§ **Directions for this task**: Copy the lines exactly as they appear, starting with the first line of the records and ending with the line that contains "Viewport: 580px width, 331px height.".

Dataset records
----
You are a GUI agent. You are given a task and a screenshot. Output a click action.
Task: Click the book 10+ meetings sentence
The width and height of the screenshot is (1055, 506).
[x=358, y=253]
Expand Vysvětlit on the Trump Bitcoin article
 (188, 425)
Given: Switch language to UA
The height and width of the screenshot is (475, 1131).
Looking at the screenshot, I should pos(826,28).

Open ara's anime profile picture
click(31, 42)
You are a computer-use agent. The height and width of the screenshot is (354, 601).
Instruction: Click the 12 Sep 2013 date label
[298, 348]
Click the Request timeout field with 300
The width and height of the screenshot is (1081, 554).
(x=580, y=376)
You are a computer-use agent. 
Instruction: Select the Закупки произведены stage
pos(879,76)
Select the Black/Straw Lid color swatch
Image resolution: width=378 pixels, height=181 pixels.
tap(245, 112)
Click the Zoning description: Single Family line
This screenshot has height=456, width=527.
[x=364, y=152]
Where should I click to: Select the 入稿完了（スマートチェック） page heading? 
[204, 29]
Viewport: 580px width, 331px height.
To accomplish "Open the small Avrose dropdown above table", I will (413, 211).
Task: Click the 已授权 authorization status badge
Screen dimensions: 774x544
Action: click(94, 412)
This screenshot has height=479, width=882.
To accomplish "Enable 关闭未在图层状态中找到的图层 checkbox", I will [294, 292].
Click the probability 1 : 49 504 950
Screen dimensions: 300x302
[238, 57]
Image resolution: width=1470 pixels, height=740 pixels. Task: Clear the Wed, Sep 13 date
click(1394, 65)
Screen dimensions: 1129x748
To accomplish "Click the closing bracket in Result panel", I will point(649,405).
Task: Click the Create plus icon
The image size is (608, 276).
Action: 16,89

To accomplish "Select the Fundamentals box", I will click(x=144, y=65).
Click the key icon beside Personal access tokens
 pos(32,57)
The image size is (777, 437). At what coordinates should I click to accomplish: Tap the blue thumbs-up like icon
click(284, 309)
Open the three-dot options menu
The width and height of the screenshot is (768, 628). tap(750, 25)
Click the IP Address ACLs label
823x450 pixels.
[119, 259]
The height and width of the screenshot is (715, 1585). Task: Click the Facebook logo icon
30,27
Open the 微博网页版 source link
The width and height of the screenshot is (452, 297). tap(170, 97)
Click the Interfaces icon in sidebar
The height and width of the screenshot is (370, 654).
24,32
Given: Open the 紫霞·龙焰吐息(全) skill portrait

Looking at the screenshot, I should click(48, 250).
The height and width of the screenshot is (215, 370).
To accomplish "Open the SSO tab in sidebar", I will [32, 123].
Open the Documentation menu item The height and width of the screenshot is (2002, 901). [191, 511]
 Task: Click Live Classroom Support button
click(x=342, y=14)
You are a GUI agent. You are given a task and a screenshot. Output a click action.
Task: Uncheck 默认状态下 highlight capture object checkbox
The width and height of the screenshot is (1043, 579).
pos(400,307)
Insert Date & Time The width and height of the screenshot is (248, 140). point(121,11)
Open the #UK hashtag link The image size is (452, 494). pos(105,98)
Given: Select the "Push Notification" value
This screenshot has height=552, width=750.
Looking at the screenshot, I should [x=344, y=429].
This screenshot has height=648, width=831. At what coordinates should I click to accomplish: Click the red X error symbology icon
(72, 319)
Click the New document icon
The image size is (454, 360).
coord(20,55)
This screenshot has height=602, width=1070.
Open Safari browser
----
§ **Problem solution**:
You are a GUI agent. You are given a task and a screenshot. Output a click action.
Task: Click the book 10+ meetings sentence
The width and height of the screenshot is (1055, 506).
[x=358, y=253]
Expand Vysvětlit on the Trump Bitcoin article
 (188, 425)
Given: Switch language to UA
The height and width of the screenshot is (475, 1131).
Looking at the screenshot, I should pos(826,28).

Open ara's anime profile picture
click(31, 42)
You are a computer-use agent. The height and width of the screenshot is (354, 601).
Instruction: Click the 12 Sep 2013 date label
[298, 348]
Click the Request timeout field with 300
The width and height of the screenshot is (1081, 554).
(x=580, y=376)
You are a computer-use agent. 
Instruction: Select the Закупки произведены stage
pos(879,76)
Select the Black/Straw Lid color swatch
Image resolution: width=378 pixels, height=181 pixels.
tap(245, 112)
Click the Zoning description: Single Family line
This screenshot has height=456, width=527.
[x=364, y=152]
Where should I click to: Select the 入稿完了（スマートチェック） page heading? 
[204, 29]
Viewport: 580px width, 331px height.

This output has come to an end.